The Hundred Thousand Kingdoms
by N.K. Jemisin
Yeine is unexpectedly named heiress to the king after her disowned mother’s untimely death. At the palace, she is caught in the middle of a power struggle with the two other potential heirs along with the many gods imprisoned there.
Books about gods generally don’t peak my interest. That’s not to say I don’t enjoy them, I just don’t feel drawn to them to even pick them up and give them a try. Recently, however, I have been trying to read things I would normally pass up based on some inkling that I might not love them even though I’m drawn to them. Ridiculous, I know. I’m working on it, lest I get caught in one sub-genre again and read myself into a rut or pass up so many books I never pick one up and actually read it. I happened upon this book while wandering aimlessly around the library. And I’m so glad I did. I had looked at it before and passed on it, but I went back to it and enjoyed it a lot.

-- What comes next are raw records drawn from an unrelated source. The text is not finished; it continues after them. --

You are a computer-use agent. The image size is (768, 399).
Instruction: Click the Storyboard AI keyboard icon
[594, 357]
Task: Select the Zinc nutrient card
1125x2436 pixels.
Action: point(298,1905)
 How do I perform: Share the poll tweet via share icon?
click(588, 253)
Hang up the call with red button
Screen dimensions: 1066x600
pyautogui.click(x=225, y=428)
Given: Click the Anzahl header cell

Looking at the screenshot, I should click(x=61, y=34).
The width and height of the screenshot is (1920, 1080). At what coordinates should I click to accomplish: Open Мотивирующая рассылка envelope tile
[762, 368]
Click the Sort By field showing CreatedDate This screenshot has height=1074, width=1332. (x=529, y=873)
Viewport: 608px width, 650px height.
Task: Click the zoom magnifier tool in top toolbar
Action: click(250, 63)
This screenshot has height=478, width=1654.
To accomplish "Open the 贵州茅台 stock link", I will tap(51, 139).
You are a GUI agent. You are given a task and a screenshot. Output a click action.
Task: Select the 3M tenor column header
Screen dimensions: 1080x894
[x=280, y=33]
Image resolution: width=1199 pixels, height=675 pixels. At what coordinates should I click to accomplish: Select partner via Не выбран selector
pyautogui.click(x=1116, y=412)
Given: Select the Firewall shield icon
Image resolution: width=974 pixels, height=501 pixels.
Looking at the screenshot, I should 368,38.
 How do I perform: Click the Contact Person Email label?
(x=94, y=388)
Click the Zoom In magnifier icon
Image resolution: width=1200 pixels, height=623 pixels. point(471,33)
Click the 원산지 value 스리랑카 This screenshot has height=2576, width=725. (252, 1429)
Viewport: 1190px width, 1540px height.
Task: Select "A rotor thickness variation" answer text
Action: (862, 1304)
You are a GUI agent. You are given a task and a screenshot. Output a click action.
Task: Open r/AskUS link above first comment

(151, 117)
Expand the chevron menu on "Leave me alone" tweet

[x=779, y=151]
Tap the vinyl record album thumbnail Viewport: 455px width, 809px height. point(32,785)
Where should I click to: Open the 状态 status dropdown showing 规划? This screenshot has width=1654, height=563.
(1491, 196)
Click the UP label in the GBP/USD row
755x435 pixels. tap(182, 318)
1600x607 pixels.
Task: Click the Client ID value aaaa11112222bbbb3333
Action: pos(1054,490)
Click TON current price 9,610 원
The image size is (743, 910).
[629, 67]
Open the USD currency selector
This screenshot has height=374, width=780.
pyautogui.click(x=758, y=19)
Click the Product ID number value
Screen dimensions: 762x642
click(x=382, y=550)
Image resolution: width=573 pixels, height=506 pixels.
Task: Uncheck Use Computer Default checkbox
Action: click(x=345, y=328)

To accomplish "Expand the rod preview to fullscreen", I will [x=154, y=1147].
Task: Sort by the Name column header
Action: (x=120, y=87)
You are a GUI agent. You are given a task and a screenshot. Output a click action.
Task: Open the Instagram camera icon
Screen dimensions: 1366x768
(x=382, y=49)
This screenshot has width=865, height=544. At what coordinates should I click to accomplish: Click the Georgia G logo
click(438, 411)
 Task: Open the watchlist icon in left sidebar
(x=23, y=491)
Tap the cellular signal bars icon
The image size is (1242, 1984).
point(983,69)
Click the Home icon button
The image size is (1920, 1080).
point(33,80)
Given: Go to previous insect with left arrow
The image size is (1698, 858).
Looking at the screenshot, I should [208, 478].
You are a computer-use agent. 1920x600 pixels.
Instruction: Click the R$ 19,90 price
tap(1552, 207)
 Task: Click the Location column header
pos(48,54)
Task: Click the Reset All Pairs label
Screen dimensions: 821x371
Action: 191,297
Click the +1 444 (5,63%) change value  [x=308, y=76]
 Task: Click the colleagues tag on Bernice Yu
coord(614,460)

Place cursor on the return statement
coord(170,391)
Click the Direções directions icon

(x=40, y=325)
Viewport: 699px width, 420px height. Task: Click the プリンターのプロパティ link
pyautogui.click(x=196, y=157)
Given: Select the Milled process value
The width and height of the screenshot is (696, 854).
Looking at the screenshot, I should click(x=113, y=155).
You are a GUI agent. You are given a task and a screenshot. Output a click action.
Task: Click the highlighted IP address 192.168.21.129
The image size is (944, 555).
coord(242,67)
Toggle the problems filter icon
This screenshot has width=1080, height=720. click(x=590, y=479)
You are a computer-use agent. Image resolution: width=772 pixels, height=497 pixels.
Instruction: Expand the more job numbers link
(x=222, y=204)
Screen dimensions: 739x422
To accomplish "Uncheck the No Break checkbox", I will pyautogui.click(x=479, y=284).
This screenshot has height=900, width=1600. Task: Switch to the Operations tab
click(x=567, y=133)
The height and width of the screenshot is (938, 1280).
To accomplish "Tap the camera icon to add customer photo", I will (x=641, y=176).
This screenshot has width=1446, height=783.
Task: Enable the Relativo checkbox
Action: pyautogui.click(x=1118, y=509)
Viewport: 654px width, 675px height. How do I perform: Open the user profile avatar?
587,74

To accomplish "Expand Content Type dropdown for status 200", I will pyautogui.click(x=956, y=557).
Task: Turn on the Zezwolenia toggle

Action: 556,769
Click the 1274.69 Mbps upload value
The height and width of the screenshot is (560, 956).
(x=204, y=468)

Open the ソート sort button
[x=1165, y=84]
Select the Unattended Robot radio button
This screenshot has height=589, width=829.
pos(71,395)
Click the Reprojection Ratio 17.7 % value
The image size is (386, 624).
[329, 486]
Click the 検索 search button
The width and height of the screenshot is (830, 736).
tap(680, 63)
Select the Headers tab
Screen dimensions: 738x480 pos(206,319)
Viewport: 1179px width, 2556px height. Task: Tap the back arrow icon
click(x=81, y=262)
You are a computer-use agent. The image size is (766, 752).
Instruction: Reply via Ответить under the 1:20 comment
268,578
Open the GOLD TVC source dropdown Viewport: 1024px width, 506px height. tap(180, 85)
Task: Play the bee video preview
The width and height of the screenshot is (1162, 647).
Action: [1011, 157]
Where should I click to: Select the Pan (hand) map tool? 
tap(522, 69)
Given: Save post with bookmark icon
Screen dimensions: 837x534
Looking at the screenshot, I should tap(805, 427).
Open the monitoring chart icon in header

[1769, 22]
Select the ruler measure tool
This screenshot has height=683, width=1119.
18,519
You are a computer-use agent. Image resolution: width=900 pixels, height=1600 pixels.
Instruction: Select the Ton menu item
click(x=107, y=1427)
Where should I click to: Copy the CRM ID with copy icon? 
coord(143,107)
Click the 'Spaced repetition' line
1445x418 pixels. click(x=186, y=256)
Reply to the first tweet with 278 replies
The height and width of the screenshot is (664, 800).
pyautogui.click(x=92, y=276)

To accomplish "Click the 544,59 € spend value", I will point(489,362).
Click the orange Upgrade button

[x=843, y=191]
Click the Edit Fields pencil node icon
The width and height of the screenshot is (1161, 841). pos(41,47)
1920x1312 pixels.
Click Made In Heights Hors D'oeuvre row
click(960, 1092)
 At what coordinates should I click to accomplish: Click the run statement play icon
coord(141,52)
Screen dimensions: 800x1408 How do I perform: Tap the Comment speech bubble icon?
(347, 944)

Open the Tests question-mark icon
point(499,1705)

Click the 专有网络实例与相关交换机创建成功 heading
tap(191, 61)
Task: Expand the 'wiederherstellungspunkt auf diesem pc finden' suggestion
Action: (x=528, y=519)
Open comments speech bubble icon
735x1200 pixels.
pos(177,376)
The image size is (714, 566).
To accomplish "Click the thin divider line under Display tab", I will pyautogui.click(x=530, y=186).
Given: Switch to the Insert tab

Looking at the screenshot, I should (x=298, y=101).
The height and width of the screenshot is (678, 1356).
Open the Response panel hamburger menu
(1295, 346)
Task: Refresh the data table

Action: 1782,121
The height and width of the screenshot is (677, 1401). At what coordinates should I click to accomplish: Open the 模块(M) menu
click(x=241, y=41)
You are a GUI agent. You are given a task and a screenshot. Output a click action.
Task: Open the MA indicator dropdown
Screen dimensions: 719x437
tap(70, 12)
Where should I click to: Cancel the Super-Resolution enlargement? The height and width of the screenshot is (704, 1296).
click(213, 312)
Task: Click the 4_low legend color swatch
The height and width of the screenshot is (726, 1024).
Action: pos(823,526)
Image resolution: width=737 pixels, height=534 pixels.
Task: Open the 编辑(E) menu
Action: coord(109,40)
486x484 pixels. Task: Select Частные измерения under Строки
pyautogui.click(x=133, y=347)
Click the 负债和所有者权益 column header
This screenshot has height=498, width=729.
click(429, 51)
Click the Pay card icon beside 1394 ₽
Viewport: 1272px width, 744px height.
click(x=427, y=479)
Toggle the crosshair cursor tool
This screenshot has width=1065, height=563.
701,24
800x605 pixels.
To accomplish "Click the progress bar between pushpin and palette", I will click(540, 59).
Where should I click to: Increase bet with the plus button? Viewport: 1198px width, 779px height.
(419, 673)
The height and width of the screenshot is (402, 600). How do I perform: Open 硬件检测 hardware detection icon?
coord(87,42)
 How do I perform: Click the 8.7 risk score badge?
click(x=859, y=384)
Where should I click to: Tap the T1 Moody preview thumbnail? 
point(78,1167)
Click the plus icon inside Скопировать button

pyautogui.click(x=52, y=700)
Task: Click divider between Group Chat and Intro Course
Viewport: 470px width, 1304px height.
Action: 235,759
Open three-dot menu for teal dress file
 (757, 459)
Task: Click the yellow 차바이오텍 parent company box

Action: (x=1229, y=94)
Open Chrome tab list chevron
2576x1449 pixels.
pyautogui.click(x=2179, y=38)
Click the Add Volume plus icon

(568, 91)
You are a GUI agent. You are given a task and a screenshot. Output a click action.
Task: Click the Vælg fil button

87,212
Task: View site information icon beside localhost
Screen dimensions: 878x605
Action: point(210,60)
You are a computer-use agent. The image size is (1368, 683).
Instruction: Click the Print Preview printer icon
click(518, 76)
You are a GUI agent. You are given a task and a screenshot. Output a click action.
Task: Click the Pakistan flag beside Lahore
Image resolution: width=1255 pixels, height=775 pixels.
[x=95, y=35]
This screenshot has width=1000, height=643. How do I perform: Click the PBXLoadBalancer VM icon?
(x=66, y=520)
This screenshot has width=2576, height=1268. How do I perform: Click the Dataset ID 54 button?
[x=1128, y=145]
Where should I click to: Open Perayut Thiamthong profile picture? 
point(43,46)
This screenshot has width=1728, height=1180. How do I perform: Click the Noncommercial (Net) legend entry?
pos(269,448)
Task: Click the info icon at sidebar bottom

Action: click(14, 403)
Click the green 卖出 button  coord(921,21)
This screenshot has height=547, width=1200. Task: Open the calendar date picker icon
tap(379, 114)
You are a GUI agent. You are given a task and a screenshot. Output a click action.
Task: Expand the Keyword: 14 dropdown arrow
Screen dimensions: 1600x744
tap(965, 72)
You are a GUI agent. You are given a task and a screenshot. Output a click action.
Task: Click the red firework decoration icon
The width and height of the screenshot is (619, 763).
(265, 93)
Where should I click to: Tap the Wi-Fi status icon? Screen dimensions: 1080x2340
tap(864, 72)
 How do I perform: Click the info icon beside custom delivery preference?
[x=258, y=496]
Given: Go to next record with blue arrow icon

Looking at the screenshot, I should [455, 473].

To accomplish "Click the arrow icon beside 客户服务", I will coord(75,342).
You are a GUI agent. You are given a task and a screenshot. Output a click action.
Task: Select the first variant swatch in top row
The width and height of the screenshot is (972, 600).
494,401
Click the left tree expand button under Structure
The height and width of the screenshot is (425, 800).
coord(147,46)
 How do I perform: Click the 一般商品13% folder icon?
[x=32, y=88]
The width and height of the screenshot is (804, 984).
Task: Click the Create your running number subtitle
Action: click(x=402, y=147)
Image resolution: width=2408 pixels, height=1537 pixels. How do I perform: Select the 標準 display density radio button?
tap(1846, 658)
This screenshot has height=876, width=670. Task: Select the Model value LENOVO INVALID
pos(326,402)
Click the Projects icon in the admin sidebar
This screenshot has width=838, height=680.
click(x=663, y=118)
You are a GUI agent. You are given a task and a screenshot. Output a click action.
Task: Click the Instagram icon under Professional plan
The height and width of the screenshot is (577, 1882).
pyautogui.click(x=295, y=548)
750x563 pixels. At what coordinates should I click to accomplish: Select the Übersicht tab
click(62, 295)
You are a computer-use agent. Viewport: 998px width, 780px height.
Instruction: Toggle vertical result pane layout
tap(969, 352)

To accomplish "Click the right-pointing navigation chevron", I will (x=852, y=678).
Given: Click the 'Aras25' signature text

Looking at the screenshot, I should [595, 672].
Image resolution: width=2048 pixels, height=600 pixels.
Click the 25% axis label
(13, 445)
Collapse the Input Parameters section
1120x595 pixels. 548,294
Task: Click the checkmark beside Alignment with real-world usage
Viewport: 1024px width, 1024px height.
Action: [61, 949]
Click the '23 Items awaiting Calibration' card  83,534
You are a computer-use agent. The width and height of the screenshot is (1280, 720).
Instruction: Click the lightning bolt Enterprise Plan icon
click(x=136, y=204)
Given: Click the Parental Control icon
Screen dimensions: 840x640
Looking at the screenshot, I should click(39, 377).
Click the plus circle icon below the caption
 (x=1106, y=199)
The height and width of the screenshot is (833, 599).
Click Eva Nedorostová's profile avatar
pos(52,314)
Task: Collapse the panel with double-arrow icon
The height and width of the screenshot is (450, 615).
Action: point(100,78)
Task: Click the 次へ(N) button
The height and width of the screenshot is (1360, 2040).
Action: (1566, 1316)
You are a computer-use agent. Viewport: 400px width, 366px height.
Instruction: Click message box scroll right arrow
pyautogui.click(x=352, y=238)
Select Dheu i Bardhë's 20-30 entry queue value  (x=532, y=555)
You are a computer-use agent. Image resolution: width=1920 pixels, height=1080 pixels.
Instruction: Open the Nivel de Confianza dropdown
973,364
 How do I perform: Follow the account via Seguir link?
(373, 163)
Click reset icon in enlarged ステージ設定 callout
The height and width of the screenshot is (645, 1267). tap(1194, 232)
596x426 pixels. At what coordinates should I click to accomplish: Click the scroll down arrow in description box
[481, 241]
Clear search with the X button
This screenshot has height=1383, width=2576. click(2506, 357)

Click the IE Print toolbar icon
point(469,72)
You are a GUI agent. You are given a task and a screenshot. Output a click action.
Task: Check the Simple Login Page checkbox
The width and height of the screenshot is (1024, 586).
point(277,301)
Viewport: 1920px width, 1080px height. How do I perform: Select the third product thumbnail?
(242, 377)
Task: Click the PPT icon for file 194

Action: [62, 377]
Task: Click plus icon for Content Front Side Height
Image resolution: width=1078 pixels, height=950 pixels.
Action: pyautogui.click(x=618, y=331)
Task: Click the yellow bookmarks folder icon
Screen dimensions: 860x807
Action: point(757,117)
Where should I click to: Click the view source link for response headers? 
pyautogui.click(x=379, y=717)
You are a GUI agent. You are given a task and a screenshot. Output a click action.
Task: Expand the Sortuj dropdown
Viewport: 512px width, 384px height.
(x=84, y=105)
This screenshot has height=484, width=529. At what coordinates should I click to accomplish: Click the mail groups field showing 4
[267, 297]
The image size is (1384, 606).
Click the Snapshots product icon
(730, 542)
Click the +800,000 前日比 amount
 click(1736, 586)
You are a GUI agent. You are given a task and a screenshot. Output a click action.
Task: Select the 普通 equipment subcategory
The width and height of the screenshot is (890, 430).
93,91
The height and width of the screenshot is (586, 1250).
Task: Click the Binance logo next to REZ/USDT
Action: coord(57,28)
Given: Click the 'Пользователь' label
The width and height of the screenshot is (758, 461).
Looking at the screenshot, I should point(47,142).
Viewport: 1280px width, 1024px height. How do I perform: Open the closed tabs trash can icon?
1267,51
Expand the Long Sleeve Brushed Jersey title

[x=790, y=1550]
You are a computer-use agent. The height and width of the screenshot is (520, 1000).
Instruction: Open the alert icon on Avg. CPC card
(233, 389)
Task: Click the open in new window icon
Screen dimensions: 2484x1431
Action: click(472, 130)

The world has the familiarity of the creation of the world, of humans, the balance of light and dark and everything in between. But the story takes place after that balance is disrupted. Yeine finds herself in a position of great responsibility and little control. The family she never knew places her in the center of a power struggle, the gods hope she can help them return to their full powers, all while she searches for answers to her mother’s death. The world and the characters were so fully developed and the plot was substantial with every characters’ individual motives, but all of them were connected. So glad I picked this one up finally. I’m already in the middle of the second book, and I intend to pick up the third as soon as I’m finished.